Tanal, savcılıktan rapordaki eksikliklerin tespiti için bilirkişi ve keşif talep etti. CHP İstanbul İl Başkanı Canan Kaftancıoğlu da Kanal İstanbul Projesi’nin iptali için itiraz dilekçesini bugün Beşiktaş’taki Çevre ve Şehircilik İl Müdürlüğü’ne teslim ederken, CHP İstanbul Milletvekili Sibel Özdemir, TBMM Kanal İstanbul projesinin araştırılması için soru önergesi verdi.
Cumhuriyet Halk Partisi (CHP) İstanbul Milletvekili Av. Mahmut Tanal, Çevre ve Şehircilik Bakanlığı İnceleme ve Değerlendirme Komisyonu’nca yeterli bulunup kabul edilen ve halkın görüş ve önerileri için 3 Ocak 2020 tarihine kadar askıda kalacak olan Kanal İstanbul projesinin ÇED (Çevresel Etki Değerlendirmesi) raporunu düzenleyenler hakkında suç duyurusunda bulundu. Tanal, İstanbul Cumhuriyet Başsavcılığı’na gönderilmek üzere Ankara Cumhuriyet Başsavcılığı’na sunduğu suç duyurusu dilekçesinde, “Görevlerini kötüye kullandıkları” iddiasıyla Kanal İstanbul ÇED raporunu hazırlayanların kimlik tespitlerinin yapılarak cezalandırılmaları için kamu davası açılmasını talep etti.
BİLİRKİŞİ İNCELEMESİ VE KEŞİF YAPILSIN
CHP’li Tanal ayrıca, savcılıktan raporda yer alan eksikliklerin ve yanlışların tespiti için bilirkişi incelemesi ve proje alanında keşif yaptırılması talep etti.
ÇED RAPORU KENDİ İÇİNDE ÇELİŞİYOR
Tanal dilekçesinde, Kanal İstanbul Projesi’ne ilişkin hazırlanan ÇED raporunun, olumsuz çevresel etkileri bertaraf edecek düzenlemeler içermediğini, bilimsel yeterlilikten uzak olduğunu belirtti. Ayrıca Kanal İstanbul’un olumsuz etki yaratacak birçok noktasına raporda yer verilmediğini dile getirdi.

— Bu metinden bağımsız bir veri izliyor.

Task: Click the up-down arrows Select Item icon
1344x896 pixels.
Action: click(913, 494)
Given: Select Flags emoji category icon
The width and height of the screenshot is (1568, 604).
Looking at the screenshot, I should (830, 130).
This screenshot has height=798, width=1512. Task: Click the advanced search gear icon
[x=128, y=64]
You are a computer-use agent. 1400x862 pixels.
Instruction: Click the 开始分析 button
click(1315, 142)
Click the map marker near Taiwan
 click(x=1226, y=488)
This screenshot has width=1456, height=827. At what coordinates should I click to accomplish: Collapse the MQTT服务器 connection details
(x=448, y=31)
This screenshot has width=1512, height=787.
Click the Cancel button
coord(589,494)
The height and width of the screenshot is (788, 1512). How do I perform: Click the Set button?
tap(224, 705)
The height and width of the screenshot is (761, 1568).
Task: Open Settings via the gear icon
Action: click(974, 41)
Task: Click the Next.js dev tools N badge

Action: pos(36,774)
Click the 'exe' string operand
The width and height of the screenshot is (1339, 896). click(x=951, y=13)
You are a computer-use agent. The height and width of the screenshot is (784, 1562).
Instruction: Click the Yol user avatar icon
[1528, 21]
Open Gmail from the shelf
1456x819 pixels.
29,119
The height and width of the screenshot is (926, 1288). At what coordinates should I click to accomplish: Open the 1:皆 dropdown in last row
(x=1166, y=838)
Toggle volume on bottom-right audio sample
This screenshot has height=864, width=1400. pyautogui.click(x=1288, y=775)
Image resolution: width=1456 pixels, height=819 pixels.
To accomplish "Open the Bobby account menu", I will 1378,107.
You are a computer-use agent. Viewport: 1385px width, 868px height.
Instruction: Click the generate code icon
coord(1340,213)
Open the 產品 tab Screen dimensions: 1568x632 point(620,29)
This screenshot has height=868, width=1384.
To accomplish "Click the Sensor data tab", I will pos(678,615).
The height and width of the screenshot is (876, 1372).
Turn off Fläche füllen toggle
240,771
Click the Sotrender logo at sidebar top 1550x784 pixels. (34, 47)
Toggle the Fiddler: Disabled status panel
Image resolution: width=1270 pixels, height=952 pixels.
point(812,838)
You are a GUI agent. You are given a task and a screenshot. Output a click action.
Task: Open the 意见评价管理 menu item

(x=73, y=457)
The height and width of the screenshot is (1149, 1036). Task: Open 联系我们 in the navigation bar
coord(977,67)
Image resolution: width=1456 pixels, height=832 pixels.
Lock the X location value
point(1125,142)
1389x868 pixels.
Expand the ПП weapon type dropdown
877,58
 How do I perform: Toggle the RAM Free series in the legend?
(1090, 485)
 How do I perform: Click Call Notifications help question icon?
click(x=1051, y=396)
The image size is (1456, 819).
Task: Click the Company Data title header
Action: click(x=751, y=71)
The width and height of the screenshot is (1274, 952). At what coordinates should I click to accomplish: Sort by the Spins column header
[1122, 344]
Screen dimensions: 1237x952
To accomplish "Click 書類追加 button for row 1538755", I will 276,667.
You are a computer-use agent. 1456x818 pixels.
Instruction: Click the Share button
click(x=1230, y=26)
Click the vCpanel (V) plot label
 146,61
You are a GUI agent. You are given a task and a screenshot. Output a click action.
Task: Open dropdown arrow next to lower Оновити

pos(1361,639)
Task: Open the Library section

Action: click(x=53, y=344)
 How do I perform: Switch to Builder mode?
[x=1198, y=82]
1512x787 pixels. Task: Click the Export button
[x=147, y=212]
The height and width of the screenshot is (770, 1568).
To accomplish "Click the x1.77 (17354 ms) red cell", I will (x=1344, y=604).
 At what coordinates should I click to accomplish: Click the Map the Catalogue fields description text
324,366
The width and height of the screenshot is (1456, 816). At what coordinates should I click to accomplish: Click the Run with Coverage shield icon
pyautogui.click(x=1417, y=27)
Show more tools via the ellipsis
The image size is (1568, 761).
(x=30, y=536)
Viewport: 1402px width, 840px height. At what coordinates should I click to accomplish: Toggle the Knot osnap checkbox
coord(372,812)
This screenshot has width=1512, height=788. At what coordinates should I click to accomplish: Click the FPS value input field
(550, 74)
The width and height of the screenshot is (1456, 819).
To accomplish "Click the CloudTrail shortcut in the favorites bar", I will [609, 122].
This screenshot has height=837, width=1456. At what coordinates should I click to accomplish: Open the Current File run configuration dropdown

Dilekçesinde anılan ÇED raporunda proje güzergahı için “…güzergahında; tarım alanları, su kütleleri ve iskan alanları ilk üç sırayı paylaşmaktadır” ifadesinin yer aldığına dikkat çeken Tanal, “Buna rağmen değerlendirme yapılırken projenin tarım alanına zarar vermeyeceğinden bahsedilmiştir. Böylesi bir yıkımı içeren projenin tarım alanlarına zarar vermemesi mümkün değildir. Rapor adeta kendi içerisinde dahi çelişmektedir. İstanbul Çevre Mühendisleri Odası verilene göre, proje alanında işlenen tarım arazileri, İstanbul ilinde işlenen toplam alanların yüzde 13’ünü oluşturmaktadır. Bu oran proje bölgesinin, İstanbul’un en önemli tarım alanı olduğunu göstermektedir. Nitekim ÇED raporunda da bölgenin genel itibariyle tarım alanı ve su kütlesi olduğu kabul edilmişken, yine de düzenlenen ÇED raporunda tarım alanlarına ve su kütlelerine zarar gelmeyeceğinin belirtilerek uygunluk raporu verilmesi kabul edilemez” dedi.